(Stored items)
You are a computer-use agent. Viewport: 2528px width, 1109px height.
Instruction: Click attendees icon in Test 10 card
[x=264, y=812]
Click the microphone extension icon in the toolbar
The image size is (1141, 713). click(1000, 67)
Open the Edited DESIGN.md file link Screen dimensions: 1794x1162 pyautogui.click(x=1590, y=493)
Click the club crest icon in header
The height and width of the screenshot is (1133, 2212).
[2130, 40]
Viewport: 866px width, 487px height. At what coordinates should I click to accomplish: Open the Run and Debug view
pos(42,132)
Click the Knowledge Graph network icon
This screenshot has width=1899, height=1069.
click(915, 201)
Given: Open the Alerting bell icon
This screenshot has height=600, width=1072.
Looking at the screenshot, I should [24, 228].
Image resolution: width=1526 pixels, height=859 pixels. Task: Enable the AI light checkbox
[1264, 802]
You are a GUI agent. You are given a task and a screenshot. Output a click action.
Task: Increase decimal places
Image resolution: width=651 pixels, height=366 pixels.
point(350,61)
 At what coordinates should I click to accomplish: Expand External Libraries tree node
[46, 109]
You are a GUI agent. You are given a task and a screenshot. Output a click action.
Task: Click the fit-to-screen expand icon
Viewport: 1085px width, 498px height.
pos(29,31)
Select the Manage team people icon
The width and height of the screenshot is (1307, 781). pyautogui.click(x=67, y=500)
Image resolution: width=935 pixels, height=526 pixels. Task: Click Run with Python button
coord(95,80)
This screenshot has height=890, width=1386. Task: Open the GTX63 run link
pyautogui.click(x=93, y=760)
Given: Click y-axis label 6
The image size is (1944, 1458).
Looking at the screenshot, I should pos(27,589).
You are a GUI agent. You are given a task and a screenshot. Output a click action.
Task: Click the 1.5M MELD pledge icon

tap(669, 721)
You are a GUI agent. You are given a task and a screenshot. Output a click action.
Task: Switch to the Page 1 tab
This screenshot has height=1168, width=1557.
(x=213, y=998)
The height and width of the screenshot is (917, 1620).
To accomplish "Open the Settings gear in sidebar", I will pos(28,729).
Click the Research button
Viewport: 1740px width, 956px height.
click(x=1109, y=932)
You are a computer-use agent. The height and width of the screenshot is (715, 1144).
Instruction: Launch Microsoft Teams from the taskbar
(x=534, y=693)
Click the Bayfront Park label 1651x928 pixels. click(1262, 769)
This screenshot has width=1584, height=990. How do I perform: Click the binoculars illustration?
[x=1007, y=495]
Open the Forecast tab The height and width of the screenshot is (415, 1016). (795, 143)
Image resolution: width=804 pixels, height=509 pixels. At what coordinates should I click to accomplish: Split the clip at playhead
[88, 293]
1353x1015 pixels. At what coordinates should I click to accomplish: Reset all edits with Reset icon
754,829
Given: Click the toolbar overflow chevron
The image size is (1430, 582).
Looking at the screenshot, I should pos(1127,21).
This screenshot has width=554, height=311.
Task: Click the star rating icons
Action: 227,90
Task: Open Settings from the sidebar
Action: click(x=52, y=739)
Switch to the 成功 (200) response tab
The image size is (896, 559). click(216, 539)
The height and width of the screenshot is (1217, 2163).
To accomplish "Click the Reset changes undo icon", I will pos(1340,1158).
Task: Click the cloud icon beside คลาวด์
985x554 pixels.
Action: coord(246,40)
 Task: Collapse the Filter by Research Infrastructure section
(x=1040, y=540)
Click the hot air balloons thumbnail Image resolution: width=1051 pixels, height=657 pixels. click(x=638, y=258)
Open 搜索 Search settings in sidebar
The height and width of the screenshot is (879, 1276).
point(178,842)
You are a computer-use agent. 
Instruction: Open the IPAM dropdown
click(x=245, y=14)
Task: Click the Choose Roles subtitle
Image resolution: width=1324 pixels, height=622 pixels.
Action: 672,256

What you have to do:
Where a line above holds the string "label", show that line.

Result for this task:
Given: Click y-axis label 6
Click the Bayfront Park label 1651x928 pixels. click(1262, 769)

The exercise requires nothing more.